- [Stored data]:
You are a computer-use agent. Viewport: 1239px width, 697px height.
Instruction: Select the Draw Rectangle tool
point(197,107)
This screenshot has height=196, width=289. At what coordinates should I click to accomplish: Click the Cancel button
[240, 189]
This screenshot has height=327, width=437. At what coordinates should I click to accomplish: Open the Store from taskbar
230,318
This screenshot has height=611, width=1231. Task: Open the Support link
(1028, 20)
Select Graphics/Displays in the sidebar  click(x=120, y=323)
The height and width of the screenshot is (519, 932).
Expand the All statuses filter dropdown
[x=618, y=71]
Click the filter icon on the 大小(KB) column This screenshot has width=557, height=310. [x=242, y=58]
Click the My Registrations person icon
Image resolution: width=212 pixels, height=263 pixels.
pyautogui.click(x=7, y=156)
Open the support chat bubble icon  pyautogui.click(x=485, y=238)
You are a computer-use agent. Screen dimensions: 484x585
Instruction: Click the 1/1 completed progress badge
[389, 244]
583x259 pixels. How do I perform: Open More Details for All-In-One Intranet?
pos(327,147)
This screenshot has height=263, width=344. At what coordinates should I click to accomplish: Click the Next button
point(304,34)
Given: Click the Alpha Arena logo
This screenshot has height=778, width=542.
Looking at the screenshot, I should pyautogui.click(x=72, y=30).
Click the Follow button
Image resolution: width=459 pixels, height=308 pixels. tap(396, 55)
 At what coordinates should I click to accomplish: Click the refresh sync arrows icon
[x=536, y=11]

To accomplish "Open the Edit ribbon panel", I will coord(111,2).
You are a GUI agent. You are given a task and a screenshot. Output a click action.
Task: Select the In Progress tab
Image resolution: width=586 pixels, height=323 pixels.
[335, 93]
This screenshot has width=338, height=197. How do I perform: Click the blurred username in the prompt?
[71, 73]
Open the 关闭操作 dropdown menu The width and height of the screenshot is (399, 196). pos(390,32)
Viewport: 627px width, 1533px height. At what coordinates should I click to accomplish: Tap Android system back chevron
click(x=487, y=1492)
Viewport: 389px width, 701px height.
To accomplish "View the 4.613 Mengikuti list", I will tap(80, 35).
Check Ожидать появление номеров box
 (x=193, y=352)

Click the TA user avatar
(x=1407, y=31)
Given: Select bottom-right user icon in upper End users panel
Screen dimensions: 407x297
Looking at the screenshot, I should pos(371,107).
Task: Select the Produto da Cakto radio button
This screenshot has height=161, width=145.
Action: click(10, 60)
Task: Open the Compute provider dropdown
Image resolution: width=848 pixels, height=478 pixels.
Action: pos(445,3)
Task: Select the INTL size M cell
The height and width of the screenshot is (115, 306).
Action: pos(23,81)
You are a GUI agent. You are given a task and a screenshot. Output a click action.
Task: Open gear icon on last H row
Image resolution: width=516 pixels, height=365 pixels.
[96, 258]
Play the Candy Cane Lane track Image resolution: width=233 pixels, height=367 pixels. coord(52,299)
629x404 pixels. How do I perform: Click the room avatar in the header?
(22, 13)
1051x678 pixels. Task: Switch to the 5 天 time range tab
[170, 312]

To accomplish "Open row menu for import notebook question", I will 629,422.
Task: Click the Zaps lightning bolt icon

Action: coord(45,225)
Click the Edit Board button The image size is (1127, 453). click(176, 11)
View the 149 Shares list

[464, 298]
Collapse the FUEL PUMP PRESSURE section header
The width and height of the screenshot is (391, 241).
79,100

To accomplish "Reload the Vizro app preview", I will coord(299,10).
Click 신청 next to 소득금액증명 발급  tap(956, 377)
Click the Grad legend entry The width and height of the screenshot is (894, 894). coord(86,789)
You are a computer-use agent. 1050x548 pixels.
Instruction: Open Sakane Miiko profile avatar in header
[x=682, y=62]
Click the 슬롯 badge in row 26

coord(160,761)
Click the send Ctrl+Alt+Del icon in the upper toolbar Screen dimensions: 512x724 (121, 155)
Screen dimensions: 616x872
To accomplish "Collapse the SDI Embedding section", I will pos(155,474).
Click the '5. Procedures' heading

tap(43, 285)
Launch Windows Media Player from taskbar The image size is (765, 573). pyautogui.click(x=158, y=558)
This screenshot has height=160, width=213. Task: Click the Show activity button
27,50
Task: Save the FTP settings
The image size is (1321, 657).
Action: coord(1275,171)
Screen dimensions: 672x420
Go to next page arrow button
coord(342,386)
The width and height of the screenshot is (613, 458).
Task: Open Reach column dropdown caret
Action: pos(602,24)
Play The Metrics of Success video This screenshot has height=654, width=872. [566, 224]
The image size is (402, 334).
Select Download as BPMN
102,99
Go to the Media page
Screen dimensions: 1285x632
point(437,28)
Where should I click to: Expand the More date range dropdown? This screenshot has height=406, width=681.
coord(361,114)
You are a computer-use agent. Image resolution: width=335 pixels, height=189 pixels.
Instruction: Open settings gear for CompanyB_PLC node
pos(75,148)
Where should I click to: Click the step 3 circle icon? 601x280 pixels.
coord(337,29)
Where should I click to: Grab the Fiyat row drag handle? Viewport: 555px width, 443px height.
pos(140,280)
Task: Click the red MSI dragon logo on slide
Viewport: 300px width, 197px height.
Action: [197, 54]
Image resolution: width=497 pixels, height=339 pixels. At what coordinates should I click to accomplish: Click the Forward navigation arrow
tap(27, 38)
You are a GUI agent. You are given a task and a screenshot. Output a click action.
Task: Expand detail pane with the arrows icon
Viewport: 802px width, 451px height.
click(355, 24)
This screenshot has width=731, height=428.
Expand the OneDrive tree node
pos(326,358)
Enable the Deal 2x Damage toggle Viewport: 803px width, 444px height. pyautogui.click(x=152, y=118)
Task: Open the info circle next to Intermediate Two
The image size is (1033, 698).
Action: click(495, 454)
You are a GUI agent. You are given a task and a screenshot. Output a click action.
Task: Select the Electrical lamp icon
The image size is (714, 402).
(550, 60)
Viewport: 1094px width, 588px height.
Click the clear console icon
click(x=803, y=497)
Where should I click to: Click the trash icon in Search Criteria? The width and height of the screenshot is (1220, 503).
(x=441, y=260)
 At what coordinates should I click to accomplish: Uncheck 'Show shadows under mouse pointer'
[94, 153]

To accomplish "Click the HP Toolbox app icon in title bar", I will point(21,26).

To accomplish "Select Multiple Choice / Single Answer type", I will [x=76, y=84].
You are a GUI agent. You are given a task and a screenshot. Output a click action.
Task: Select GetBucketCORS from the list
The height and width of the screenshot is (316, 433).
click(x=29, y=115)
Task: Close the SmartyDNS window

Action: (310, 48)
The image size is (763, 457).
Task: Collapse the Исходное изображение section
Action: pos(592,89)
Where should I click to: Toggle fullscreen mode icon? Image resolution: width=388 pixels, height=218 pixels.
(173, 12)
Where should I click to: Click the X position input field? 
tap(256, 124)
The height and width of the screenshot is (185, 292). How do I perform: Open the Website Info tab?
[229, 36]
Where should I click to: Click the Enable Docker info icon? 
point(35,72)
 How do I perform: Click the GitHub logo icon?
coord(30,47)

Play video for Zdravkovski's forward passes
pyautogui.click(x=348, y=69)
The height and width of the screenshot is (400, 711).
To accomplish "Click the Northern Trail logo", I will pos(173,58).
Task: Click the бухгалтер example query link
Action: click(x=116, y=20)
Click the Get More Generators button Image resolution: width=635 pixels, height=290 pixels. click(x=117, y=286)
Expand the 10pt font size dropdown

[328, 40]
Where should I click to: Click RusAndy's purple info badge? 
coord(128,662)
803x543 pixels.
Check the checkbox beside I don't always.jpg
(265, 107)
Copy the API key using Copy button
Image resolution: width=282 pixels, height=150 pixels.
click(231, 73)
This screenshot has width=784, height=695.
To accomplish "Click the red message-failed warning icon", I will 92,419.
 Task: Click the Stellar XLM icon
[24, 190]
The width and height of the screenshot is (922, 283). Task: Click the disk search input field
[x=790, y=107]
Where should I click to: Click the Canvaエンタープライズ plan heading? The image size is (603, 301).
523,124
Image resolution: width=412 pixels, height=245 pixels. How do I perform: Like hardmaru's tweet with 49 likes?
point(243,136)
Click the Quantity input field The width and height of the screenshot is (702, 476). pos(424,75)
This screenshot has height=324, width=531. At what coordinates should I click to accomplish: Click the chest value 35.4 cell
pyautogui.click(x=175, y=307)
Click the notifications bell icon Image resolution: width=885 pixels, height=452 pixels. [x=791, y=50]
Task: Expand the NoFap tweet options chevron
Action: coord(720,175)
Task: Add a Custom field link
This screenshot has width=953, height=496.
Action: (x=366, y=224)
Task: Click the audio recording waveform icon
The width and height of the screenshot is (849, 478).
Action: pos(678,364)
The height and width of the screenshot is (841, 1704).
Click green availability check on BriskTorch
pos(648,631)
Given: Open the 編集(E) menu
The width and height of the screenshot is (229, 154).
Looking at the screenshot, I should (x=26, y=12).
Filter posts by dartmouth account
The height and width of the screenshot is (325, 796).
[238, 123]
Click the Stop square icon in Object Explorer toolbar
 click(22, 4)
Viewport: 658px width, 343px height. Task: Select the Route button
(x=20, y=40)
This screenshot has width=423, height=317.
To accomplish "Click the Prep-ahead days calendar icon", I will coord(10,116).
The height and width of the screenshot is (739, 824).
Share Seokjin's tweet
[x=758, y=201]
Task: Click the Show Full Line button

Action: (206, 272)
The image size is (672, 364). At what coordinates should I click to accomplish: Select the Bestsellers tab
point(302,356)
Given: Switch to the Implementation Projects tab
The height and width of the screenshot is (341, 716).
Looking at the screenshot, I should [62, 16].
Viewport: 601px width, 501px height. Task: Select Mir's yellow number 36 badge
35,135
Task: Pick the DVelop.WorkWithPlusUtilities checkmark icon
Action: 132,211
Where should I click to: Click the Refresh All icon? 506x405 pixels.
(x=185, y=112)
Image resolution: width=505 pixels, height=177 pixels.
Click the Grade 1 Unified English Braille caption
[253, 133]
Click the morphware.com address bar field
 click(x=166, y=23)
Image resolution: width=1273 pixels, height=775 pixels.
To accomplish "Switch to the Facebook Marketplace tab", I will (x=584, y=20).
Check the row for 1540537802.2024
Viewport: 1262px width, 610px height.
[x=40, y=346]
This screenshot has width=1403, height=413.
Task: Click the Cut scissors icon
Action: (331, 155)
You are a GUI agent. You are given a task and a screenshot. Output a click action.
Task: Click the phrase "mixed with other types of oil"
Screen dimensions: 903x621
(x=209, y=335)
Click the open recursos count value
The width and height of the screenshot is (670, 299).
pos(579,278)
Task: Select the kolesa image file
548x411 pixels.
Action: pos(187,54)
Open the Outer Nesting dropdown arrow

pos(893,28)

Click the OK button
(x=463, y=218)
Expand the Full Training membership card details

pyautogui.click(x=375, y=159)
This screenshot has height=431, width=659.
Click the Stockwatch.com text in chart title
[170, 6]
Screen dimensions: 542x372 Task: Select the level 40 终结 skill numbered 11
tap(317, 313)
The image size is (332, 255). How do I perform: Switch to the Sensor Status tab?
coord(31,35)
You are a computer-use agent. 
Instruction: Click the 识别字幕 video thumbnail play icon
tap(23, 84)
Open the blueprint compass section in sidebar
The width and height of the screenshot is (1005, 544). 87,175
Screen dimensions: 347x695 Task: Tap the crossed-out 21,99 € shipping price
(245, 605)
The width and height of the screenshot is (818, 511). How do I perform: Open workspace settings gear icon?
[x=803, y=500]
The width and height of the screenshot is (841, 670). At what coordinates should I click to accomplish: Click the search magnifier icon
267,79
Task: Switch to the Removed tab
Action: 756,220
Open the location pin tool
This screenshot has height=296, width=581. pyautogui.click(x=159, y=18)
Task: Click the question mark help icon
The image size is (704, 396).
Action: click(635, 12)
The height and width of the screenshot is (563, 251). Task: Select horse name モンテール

- [Problem details]: In the entries above, one line contains "The image size is (1033, 698)." and another contains "Viewport: 1094px width, 588px height.". Reproduce exactly those two lines and the lines between them, nothing else.

- [Solution to this task]:
The image size is (1033, 698).
Action: click(495, 454)
You are a GUI agent. You are given a task and a screenshot. Output a click action.
Task: Select the Electrical lamp icon
The image size is (714, 402).
(550, 60)
Viewport: 1094px width, 588px height.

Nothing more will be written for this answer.